The title of Honoured Master of Sport of Ukraine (abbreviated as HMSU; Заслужений майстер спорту України) is an honorary sports title established in 1992. With the introduction of the Unified Sports Classification of Ukraine in 2006, it was redefined as a sports title

==Overview==
The procedure and criteria for awarding or revoking the title are regulated by the Unified Sports Classification of Ukraine (2006). Between 1993 and 2006, the title was governed by the Regulation on the Honorary Title "Honoured Master of Sport of Ukraine" (1993 and 1997 versions). The title is conferred and revoked by the highest government authority overseeing physical culture and sports in Ukraine. It is awarded to Ukrainian citizens only.

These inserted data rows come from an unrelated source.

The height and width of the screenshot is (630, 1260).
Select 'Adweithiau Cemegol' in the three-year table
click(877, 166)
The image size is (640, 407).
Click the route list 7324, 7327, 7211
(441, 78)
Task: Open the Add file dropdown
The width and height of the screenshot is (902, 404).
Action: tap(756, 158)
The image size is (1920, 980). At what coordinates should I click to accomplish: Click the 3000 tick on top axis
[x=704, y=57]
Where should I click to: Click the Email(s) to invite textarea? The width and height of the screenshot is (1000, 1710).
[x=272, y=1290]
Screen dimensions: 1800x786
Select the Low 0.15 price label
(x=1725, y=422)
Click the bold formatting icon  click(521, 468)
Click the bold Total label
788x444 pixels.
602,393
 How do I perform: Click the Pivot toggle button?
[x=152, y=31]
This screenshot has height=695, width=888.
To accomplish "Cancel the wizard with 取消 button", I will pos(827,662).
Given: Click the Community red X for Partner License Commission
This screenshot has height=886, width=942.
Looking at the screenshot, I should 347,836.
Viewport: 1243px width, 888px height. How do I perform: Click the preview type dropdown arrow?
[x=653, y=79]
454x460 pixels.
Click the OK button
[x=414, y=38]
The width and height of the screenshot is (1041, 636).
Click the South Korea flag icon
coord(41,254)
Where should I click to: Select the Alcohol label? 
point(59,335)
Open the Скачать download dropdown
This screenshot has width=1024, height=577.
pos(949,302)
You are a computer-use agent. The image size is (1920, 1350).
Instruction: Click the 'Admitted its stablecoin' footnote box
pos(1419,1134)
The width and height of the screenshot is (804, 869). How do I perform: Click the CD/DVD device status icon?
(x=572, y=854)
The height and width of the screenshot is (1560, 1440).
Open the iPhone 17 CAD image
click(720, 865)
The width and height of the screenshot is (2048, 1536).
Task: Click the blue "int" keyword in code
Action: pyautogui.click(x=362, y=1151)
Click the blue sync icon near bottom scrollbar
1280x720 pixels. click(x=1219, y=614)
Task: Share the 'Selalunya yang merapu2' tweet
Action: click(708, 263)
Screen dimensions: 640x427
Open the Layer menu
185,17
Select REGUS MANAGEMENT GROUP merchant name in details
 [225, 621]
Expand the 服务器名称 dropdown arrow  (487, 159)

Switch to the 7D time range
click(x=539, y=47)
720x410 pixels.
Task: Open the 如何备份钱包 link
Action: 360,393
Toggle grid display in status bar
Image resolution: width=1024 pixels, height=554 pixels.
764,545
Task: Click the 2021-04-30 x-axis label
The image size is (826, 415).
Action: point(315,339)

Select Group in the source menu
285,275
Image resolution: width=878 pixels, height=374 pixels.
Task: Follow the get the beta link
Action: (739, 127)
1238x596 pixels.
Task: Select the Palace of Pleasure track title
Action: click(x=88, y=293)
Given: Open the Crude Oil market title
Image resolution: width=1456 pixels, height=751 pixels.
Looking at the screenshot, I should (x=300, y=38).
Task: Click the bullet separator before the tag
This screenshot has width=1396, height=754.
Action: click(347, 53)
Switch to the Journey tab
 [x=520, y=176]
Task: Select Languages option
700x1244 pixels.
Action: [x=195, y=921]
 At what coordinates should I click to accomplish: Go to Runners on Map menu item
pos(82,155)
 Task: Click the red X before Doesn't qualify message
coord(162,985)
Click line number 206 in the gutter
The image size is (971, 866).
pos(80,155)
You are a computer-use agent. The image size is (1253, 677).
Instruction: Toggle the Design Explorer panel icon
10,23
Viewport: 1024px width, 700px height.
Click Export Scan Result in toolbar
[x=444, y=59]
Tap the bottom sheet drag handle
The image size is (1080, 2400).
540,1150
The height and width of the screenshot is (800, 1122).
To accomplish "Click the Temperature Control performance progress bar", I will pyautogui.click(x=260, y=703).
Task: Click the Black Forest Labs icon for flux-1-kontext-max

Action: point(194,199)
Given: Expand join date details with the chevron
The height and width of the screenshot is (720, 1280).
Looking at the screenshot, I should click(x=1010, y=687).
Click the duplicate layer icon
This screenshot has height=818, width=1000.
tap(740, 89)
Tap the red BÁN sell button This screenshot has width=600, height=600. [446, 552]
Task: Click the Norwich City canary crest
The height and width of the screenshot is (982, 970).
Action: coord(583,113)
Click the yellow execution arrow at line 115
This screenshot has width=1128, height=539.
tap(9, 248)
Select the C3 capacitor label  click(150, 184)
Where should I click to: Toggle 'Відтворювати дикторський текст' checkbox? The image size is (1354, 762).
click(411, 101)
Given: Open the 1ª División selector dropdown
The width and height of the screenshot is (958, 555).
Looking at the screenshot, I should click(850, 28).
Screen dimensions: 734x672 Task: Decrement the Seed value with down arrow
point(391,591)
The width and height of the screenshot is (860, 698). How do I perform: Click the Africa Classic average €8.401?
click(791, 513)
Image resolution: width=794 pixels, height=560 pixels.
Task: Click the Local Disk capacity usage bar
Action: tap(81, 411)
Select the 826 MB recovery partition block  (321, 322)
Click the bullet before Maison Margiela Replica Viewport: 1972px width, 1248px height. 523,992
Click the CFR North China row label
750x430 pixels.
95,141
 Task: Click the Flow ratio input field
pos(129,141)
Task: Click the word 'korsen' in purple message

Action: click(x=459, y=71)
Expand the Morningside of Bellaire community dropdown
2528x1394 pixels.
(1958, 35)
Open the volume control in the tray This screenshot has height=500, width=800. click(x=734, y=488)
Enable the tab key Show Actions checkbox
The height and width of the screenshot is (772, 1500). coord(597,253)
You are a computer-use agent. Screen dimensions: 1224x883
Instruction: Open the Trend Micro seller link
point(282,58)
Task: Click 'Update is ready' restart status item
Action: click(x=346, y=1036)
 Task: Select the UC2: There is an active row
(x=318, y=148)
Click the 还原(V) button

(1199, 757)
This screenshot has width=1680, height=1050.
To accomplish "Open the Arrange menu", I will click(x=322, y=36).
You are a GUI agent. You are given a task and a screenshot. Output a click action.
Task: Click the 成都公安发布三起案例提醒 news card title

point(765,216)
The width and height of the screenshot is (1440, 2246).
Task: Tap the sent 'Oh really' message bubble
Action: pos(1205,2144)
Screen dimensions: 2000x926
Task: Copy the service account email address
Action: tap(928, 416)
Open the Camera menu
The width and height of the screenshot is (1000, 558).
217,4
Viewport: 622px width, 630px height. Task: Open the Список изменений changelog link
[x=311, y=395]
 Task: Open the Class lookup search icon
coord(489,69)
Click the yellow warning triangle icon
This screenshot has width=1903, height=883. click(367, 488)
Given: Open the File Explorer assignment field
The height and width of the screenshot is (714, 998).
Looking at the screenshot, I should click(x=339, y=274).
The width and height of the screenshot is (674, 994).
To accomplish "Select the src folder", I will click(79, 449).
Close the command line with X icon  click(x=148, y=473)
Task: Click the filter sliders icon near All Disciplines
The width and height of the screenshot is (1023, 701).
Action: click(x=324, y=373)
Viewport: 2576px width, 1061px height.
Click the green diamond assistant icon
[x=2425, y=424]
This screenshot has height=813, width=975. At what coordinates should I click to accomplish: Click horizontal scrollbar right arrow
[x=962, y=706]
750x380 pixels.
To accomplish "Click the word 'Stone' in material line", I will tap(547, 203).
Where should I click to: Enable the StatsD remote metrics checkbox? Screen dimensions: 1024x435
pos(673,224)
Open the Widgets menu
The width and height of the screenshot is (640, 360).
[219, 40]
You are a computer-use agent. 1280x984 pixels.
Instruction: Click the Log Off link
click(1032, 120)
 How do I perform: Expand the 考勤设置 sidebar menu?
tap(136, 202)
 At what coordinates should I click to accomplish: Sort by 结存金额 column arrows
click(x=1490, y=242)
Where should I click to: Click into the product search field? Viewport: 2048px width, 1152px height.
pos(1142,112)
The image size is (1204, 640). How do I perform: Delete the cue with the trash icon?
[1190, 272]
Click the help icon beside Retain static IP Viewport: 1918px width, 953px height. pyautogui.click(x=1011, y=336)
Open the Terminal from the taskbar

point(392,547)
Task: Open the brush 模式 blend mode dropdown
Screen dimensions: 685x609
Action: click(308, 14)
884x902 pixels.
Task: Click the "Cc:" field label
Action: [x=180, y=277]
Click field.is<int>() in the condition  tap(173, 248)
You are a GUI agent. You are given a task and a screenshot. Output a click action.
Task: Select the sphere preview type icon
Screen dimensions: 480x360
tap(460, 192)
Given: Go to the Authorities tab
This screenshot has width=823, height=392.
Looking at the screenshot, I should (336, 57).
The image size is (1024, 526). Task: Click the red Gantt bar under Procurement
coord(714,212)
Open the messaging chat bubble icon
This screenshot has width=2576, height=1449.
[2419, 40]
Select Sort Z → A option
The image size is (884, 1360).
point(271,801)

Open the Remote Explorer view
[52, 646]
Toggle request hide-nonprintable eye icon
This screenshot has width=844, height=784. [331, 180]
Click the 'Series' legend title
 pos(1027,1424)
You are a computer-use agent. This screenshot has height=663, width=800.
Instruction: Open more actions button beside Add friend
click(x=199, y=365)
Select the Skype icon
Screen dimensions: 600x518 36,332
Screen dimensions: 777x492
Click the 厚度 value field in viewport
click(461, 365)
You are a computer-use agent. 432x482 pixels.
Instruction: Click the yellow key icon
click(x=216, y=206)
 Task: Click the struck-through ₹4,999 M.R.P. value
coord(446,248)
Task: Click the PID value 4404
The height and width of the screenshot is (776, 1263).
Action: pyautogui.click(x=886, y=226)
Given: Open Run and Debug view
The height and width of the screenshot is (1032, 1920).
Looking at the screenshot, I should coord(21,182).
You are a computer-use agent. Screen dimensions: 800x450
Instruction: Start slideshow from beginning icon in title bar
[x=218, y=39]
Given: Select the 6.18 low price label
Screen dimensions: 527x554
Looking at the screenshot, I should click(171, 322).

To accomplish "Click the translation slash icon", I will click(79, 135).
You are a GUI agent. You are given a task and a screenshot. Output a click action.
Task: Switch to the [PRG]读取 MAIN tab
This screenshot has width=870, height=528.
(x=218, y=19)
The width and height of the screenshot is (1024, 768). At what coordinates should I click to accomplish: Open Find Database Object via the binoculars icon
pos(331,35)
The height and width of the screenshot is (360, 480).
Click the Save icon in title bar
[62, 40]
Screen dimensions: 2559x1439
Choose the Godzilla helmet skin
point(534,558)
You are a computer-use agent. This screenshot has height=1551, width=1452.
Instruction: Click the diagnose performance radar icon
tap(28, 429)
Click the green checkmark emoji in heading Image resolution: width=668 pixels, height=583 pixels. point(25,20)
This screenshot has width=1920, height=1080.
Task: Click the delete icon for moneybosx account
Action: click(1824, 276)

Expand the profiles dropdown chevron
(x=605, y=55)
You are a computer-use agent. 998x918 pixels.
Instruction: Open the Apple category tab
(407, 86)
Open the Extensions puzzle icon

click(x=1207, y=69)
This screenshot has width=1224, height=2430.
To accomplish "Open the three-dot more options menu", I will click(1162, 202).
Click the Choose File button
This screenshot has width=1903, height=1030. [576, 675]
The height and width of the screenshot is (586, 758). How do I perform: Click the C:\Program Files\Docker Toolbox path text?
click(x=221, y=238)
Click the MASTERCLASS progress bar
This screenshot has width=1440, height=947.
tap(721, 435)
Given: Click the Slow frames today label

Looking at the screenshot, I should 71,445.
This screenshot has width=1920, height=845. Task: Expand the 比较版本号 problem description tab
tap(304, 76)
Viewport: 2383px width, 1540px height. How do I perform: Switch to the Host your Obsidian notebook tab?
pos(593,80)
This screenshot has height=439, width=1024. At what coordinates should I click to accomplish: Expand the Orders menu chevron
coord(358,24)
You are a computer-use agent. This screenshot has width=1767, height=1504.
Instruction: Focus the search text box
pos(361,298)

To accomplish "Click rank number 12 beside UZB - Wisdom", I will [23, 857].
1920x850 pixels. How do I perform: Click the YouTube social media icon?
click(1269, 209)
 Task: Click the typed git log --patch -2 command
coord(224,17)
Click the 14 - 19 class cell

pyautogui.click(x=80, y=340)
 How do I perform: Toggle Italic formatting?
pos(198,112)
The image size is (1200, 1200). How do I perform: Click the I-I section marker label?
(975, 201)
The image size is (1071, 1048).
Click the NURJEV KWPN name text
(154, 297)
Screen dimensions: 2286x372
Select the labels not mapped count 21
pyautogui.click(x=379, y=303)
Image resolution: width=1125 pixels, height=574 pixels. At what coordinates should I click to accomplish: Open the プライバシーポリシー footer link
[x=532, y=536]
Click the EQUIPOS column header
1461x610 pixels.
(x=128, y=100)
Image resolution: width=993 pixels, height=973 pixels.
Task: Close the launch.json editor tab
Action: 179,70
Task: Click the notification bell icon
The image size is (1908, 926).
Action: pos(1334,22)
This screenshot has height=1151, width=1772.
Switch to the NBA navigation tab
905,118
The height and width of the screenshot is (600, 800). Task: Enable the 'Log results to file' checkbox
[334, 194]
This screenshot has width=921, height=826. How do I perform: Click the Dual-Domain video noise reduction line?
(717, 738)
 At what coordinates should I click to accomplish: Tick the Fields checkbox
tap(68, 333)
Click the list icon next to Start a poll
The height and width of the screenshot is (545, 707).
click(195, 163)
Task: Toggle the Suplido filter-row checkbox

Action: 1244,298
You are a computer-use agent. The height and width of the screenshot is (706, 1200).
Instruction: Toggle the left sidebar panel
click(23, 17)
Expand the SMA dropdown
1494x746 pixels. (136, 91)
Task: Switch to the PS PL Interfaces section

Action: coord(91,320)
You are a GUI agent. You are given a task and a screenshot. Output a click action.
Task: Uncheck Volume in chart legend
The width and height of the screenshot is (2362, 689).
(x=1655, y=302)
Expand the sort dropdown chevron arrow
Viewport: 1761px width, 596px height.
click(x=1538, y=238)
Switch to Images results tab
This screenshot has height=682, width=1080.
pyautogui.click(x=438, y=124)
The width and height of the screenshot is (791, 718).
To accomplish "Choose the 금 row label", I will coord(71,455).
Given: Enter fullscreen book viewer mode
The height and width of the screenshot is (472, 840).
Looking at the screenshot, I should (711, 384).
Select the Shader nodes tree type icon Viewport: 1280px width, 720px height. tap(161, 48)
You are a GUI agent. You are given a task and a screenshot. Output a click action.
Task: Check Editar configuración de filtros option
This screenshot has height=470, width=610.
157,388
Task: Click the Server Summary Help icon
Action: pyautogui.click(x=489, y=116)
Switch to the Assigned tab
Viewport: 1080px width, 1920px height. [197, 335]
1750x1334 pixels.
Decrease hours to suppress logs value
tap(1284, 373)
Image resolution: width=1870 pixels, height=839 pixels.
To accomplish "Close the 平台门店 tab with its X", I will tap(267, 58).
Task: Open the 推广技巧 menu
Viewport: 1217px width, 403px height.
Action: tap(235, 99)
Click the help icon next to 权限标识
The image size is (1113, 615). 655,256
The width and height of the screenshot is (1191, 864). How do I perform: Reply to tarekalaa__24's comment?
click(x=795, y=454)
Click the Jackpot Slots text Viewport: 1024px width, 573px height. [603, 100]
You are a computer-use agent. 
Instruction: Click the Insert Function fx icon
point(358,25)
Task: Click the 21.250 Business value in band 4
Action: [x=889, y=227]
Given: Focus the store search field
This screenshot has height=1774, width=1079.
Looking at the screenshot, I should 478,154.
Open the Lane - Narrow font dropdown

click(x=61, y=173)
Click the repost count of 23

According to the 2006 Classification, the HMSU title is awarded "to athletes in individual or team sports as a mark of their personal achievements" upon meeting the prescribed standards. These include:

In Olympic sports:

- Olympic champion, world champion, or Olympic/world medalist;

- Two-time European champion, or one-time European champion (if the championships are held every 2 or 4 years), or three-time

- European medalist; :: In non-Olympic sports (including non-Olympic disciplines of Olympic sports):

- World Games champion or medalist;

- Two-time world champion or three-time world medalist;

- Winner or two-time medalist of the Chess Olympiad; :: In para-sports:

- Two-time gold medalist or three-time medalist of the Paralympic Games, Deaflympics, World or European Championships, or the Chess Olympiad.

Although the Unified Sports Classification of Ukraine (2006) does not formally provide for awarding the HMSU title based on other accomplishments (previously, the title could be granted "based on a combination of results"), some sports have applied additional criteria. For example, in 2009, seventeen footballers of Shakhtar Donetsk were awarded the title for winning the 2008–09 UEFA Cup, including ten players who did not hold Ukrainian citizenship.

According to the 2006 classification, the title of Honoured Master of Sport of Ukraine may be revoked only in cases of a lifetime disqualification for anti-doping rule violations. (Previously, the grounds for revocation were broader.)